Comprehensive Analysis
An analysis of Gujarat Themis's past performance over the fiscal years FY2021 to FY2025 reveals a story of remarkable achievement tempered by recent challenges. The period saw the company's revenue grow from ₹905.63 million to ₹1508 million, a compound annual growth rate (CAGR) of 13.6%. This growth, however, was not linear; after three consecutive years of strong double-digit growth, revenue declined by 11.2% in FY2025, raising questions about consistency. Similarly, EPS grew at a CAGR of 12.7% over the period but also fell in the most recent year.
The company's most impressive historical feature is its outstanding profitability. Operating margins remained exceptionally high throughout the period, starting at 43.8% in FY2021, peaking at 49.22% in FY2022, and ending at a still-excellent 42.66% in FY2025. These figures are far superior to most competitors, such as Lupin (~15%) or Aarti Drugs (~12-15%), indicating a strong competitive advantage in its niche. Return on Equity (ROE) was also stellar, though it has trended down from a high of 53.82% in FY2021 to 21.69% in FY2025 as the equity base expanded significantly.
A critical aspect of its recent performance is cash flow. While operating cash flow has been strong and consistently growing, reaching ₹910.29 million in FY2025, free cash flow (FCF) has turned negative for the last two years (-₹104.32 million in FY2024 and -₹251.22 million in FY2025).
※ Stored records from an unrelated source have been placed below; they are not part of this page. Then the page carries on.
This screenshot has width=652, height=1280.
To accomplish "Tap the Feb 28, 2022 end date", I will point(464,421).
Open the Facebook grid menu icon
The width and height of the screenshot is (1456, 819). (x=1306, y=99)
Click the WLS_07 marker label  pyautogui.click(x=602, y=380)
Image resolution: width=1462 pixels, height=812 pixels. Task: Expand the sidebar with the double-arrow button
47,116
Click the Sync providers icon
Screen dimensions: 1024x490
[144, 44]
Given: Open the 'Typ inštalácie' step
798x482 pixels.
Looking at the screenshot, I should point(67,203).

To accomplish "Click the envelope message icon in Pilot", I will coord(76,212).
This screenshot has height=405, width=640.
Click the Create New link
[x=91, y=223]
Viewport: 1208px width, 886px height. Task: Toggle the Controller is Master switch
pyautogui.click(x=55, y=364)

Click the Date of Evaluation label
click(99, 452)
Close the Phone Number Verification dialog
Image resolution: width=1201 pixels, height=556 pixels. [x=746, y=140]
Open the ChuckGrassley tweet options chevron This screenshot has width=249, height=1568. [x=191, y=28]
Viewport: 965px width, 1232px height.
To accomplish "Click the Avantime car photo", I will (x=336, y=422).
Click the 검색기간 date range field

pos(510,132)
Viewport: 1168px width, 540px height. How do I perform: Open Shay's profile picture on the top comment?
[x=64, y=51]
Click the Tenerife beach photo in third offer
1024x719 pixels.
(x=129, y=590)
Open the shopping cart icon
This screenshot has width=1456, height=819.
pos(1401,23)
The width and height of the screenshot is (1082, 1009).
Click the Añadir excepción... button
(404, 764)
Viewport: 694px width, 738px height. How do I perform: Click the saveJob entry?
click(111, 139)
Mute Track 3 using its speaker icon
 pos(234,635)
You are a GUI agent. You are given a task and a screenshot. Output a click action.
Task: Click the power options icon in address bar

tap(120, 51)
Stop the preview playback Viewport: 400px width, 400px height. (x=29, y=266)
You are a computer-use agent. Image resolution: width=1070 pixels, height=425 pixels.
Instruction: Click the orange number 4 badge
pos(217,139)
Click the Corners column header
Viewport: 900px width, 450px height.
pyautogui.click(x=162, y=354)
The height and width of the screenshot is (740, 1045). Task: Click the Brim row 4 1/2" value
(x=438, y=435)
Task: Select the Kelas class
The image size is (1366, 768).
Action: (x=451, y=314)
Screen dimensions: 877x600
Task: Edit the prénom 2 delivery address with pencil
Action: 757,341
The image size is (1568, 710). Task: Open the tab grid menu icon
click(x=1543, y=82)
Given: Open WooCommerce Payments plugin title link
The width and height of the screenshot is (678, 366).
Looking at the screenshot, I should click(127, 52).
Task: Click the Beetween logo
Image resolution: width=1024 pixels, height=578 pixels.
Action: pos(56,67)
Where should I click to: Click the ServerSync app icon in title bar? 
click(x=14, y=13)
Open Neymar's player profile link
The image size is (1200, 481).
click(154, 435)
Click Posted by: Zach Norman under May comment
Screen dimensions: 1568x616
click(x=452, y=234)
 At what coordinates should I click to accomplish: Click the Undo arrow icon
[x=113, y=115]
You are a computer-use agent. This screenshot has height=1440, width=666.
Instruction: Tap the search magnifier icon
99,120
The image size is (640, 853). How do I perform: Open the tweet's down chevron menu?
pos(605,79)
This is a direct result of aggressive capital expenditures, which surged to ₹1162 million in FY2025 as the company invests heavily in expanding its manufacturing capacity. This heavy investment phase has prioritized future growth over current cash generation.
From a shareholder return perspective, the company has been a tremendous success. Its market capitalization grew more than tenfold between FY2021 and FY2025, indicating massive outperformance against any industry benchmark. The dividend policy has been inconsistent, but the payout ratio remains low, which is appropriate for a company focused on reinvestment. In conclusion, the historical record showcases a highly profitable and fast-growing business that has rewarded shareholders immensely, but recent performance indicates a shift towards a more challenging phase of heavy investment, slowing growth, and cash consumption.